## TASK BRIEF
Go through the records below and copy out every line that contains the word "computer".

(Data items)
□ □ □ □

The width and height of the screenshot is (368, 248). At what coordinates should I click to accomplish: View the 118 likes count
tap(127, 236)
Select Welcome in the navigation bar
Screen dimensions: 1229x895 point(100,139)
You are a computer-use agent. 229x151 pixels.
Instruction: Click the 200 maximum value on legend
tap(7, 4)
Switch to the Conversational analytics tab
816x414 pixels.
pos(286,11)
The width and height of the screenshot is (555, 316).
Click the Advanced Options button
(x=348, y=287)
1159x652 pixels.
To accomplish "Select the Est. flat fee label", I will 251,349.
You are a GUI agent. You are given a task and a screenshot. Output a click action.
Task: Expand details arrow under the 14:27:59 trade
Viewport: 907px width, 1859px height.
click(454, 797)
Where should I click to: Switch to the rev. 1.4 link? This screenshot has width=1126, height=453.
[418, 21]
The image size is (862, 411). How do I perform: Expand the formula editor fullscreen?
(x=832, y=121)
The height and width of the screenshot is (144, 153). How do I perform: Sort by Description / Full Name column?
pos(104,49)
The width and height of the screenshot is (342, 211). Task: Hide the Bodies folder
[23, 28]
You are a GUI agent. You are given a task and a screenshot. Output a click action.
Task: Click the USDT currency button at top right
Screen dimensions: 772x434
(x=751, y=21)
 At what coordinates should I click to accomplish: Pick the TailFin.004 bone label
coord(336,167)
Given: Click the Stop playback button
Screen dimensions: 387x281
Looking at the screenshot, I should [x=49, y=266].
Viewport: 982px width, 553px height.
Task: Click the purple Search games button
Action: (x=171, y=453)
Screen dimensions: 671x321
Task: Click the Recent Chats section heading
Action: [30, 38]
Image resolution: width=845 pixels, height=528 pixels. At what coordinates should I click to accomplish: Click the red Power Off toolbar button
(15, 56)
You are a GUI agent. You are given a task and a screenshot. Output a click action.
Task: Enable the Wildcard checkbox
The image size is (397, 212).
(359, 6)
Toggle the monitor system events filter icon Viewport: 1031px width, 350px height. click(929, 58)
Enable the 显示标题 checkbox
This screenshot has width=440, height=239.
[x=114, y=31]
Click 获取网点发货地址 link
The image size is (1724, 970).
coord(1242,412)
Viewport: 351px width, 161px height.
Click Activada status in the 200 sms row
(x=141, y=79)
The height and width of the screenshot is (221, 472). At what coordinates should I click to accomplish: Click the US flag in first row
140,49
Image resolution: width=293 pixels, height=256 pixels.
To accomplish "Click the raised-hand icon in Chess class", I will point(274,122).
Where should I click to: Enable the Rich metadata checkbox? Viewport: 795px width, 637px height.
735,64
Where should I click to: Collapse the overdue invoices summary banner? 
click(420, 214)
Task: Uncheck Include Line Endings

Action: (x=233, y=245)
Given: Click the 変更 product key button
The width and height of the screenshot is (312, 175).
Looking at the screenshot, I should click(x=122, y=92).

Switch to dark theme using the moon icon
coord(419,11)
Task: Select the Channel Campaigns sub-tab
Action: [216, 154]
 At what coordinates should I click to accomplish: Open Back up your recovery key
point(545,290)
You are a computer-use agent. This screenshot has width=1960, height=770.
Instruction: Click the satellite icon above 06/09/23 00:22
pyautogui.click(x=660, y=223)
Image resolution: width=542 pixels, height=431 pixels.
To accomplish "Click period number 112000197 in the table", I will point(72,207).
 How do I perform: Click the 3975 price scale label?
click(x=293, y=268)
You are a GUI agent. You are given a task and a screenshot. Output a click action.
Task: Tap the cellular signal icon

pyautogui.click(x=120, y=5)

□ □ □ □

## RESPONSE TO THIS EXERCISE
You are a computer-use agent. 229x151 pixels.
You are a computer-use agent. This screenshot has width=1960, height=770.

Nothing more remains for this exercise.